[Entries on target coordinates]
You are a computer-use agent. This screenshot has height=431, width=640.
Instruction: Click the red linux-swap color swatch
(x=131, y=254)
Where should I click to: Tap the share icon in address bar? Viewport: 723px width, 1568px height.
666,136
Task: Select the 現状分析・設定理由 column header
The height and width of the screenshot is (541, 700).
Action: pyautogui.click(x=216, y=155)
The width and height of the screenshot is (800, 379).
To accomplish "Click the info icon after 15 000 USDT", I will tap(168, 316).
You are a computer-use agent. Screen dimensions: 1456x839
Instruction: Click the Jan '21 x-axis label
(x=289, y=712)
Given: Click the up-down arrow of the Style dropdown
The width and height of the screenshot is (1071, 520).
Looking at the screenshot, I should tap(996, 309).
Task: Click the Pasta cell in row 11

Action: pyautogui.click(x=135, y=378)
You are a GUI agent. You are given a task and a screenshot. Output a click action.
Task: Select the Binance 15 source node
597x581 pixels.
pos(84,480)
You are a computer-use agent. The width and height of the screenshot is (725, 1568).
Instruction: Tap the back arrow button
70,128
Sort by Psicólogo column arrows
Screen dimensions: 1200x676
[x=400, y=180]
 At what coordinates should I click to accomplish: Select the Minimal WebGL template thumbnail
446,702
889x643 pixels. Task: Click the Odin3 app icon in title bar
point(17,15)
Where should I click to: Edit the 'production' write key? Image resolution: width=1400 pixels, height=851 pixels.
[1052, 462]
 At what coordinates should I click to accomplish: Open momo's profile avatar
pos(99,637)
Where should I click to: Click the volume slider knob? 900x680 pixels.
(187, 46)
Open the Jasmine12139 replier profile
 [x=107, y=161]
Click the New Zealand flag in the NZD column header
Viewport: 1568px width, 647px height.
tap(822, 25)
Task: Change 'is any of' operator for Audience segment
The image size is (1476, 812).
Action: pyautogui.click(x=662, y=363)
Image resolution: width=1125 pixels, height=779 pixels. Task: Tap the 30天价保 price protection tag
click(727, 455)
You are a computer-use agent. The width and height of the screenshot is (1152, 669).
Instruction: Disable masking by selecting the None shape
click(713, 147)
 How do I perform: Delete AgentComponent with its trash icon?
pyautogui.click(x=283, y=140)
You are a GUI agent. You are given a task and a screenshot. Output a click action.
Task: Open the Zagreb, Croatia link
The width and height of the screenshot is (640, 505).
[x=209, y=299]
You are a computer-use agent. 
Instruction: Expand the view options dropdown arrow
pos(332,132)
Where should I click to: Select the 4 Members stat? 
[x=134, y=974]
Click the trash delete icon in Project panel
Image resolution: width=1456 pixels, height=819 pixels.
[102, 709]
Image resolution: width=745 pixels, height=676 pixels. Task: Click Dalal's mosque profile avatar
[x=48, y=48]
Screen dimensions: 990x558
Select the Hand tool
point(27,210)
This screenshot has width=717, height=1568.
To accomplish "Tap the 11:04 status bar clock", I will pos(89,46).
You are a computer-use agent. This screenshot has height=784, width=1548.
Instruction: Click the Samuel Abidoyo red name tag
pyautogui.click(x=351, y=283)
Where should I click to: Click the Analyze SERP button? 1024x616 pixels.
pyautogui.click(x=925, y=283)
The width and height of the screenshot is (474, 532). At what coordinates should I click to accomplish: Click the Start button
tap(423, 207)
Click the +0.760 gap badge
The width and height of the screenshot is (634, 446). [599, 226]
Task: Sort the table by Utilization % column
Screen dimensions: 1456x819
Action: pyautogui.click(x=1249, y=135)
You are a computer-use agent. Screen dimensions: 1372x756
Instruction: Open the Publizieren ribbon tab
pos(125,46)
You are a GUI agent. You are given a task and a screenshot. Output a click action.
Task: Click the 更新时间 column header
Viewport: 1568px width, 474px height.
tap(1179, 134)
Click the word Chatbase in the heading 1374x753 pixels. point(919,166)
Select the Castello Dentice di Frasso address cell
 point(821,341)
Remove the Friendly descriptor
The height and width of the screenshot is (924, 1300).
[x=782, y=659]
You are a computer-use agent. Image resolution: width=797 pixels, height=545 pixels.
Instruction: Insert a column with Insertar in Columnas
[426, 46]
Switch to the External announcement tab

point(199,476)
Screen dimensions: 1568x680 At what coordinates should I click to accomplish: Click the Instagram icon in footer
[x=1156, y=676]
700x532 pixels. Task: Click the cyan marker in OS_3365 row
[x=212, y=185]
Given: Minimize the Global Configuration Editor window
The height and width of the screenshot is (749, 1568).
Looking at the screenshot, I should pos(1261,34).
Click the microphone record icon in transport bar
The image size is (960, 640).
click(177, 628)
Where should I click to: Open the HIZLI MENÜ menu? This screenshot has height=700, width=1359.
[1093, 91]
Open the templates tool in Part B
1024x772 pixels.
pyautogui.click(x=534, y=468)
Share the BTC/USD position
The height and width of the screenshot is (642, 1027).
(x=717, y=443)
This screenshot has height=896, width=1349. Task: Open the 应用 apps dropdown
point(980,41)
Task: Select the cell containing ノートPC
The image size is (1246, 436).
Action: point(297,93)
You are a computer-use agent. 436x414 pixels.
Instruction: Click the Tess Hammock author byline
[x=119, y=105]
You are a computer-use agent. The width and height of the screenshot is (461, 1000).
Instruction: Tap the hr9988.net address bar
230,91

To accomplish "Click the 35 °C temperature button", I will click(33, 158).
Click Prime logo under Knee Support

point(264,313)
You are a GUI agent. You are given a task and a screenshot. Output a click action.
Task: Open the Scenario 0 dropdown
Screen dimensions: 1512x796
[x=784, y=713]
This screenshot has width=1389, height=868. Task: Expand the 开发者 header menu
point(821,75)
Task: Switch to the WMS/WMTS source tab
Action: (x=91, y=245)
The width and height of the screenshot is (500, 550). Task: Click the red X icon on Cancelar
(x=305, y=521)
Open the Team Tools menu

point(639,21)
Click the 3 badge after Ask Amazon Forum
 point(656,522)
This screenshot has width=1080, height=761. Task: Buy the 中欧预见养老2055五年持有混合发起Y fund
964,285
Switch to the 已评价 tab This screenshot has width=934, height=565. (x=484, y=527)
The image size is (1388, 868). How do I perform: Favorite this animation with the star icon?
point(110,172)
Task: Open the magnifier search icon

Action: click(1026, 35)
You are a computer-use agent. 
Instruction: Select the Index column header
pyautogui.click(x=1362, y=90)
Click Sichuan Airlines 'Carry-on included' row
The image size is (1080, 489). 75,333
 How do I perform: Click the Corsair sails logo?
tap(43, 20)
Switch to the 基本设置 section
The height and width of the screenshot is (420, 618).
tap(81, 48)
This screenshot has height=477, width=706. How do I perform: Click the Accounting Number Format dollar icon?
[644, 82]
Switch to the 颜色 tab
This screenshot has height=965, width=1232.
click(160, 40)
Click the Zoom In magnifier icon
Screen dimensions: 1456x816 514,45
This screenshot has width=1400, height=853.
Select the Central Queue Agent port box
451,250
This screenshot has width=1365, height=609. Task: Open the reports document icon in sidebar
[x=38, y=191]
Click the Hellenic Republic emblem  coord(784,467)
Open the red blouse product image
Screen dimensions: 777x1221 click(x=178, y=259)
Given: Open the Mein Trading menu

| Challenge |
Reproduce the entire listing above word for word, from its first line through its last.

| Output of the exercise |
You are a computer-use agent. This screenshot has height=431, width=640.
Instruction: Click the red linux-swap color swatch
(x=131, y=254)
Where should I click to: Tap the share icon in address bar? Viewport: 723px width, 1568px height.
666,136
Task: Select the 現状分析・設定理由 column header
The height and width of the screenshot is (541, 700).
Action: pyautogui.click(x=216, y=155)
The width and height of the screenshot is (800, 379).
To accomplish "Click the info icon after 15 000 USDT", I will tap(168, 316).
You are a computer-use agent. Screen dimensions: 1456x839
Instruction: Click the Jan '21 x-axis label
(x=289, y=712)
Given: Click the up-down arrow of the Style dropdown
The width and height of the screenshot is (1071, 520).
Looking at the screenshot, I should tap(996, 309).
Task: Click the Pasta cell in row 11

Action: pyautogui.click(x=135, y=378)
You are a GUI agent. You are given a task and a screenshot. Output a click action.
Task: Select the Binance 15 source node
597x581 pixels.
pos(84,480)
You are a computer-use agent. The width and height of the screenshot is (725, 1568).
Instruction: Tap the back arrow button
70,128
Sort by Psicólogo column arrows
Screen dimensions: 1200x676
[x=400, y=180]
 At what coordinates should I click to accomplish: Select the Minimal WebGL template thumbnail
446,702
889x643 pixels. Task: Click the Odin3 app icon in title bar
point(17,15)
Where should I click to: Edit the 'production' write key? Image resolution: width=1400 pixels, height=851 pixels.
[1052, 462]
 At what coordinates should I click to accomplish: Open momo's profile avatar
pos(99,637)
Where should I click to: Click the volume slider knob? 900x680 pixels.
(187, 46)
Open the Jasmine12139 replier profile
 [x=107, y=161]
Click the New Zealand flag in the NZD column header
Viewport: 1568px width, 647px height.
tap(822, 25)
Task: Change 'is any of' operator for Audience segment
The image size is (1476, 812).
Action: pyautogui.click(x=662, y=363)
Image resolution: width=1125 pixels, height=779 pixels. Task: Tap the 30天价保 price protection tag
click(727, 455)
You are a computer-use agent. The width and height of the screenshot is (1152, 669).
Instruction: Disable masking by selecting the None shape
click(713, 147)
 How do I perform: Delete AgentComponent with its trash icon?
pyautogui.click(x=283, y=140)
You are a GUI agent. You are given a task and a screenshot. Output a click action.
Task: Open the Zagreb, Croatia link
The width and height of the screenshot is (640, 505).
[x=209, y=299]
You are a computer-use agent. 
Instruction: Expand the view options dropdown arrow
pos(332,132)
Where should I click to: Select the 4 Members stat? 
[x=134, y=974]
Click the trash delete icon in Project panel
Image resolution: width=1456 pixels, height=819 pixels.
[102, 709]
Image resolution: width=745 pixels, height=676 pixels. Task: Click Dalal's mosque profile avatar
[x=48, y=48]
Screen dimensions: 990x558
Select the Hand tool
point(27,210)
This screenshot has width=717, height=1568.
To accomplish "Tap the 11:04 status bar clock", I will pos(89,46).
You are a computer-use agent. This screenshot has height=784, width=1548.
Instruction: Click the Samuel Abidoyo red name tag
pyautogui.click(x=351, y=283)
Where should I click to: Click the Analyze SERP button? 1024x616 pixels.
pyautogui.click(x=925, y=283)
The width and height of the screenshot is (474, 532). At what coordinates should I click to accomplish: Click the Start button
tap(423, 207)
Click the +0.760 gap badge
The width and height of the screenshot is (634, 446). [599, 226]
Task: Sort the table by Utilization % column
Screen dimensions: 1456x819
Action: pyautogui.click(x=1249, y=135)
You are a computer-use agent. Screen dimensions: 1372x756
Instruction: Open the Publizieren ribbon tab
pos(125,46)
You are a GUI agent. You are given a task and a screenshot. Output a click action.
Task: Click the 更新时间 column header
Viewport: 1568px width, 474px height.
tap(1179, 134)
Click the word Chatbase in the heading 1374x753 pixels. point(919,166)
Select the Castello Dentice di Frasso address cell
 point(821,341)
Remove the Friendly descriptor
The height and width of the screenshot is (924, 1300).
[x=782, y=659]
You are a computer-use agent. Image resolution: width=797 pixels, height=545 pixels.
Instruction: Insert a column with Insertar in Columnas
[426, 46]
Switch to the External announcement tab

point(199,476)
Screen dimensions: 1568x680 At what coordinates should I click to accomplish: Click the Instagram icon in footer
[x=1156, y=676]
700x532 pixels. Task: Click the cyan marker in OS_3365 row
[x=212, y=185]
Given: Minimize the Global Configuration Editor window
The height and width of the screenshot is (749, 1568).
Looking at the screenshot, I should pos(1261,34).
Click the microphone record icon in transport bar
The image size is (960, 640).
click(177, 628)
Where should I click to: Open the HIZLI MENÜ menu? This screenshot has height=700, width=1359.
[1093, 91]
Open the templates tool in Part B
1024x772 pixels.
pyautogui.click(x=534, y=468)
Share the BTC/USD position
The height and width of the screenshot is (642, 1027).
(x=717, y=443)
This screenshot has height=896, width=1349. Task: Open the 应用 apps dropdown
point(980,41)
Task: Select the cell containing ノートPC
The image size is (1246, 436).
Action: point(297,93)
You are a computer-use agent. 436x414 pixels.
Instruction: Click the Tess Hammock author byline
[x=119, y=105]
You are a computer-use agent. The width and height of the screenshot is (461, 1000).
Instruction: Tap the hr9988.net address bar
230,91

To accomplish "Click the 35 °C temperature button", I will click(33, 158).
Click Prime logo under Knee Support

point(264,313)
You are a GUI agent. You are given a task and a screenshot. Output a click action.
Task: Open the Scenario 0 dropdown
Screen dimensions: 1512x796
[x=784, y=713]
This screenshot has width=1389, height=868. Task: Expand the 开发者 header menu
point(821,75)
Task: Switch to the WMS/WMTS source tab
Action: (x=91, y=245)
The width and height of the screenshot is (500, 550). Task: Click the red X icon on Cancelar
(x=305, y=521)
Open the Team Tools menu

point(639,21)
Click the 3 badge after Ask Amazon Forum
 point(656,522)
This screenshot has width=1080, height=761. Task: Buy the 中欧预见养老2055五年持有混合发起Y fund
964,285
Switch to the 已评价 tab This screenshot has width=934, height=565. (x=484, y=527)
The image size is (1388, 868). How do I perform: Favorite this animation with the star icon?
point(110,172)
Task: Open the magnifier search icon

Action: click(1026, 35)
You are a computer-use agent. 
Instruction: Select the Index column header
pyautogui.click(x=1362, y=90)
Click Sichuan Airlines 'Carry-on included' row
The image size is (1080, 489). 75,333
 How do I perform: Click the Corsair sails logo?
tap(43, 20)
Switch to the 基本设置 section
The height and width of the screenshot is (420, 618).
tap(81, 48)
This screenshot has height=477, width=706. How do I perform: Click the Accounting Number Format dollar icon?
[644, 82]
Switch to the 颜色 tab
This screenshot has height=965, width=1232.
click(160, 40)
Click the Zoom In magnifier icon
Screen dimensions: 1456x816 514,45
This screenshot has width=1400, height=853.
Select the Central Queue Agent port box
451,250
This screenshot has width=1365, height=609. Task: Open the reports document icon in sidebar
[x=38, y=191]
Click the Hellenic Republic emblem  coord(784,467)
Open the red blouse product image
Screen dimensions: 777x1221 click(x=178, y=259)
Given: Open the Mein Trading menu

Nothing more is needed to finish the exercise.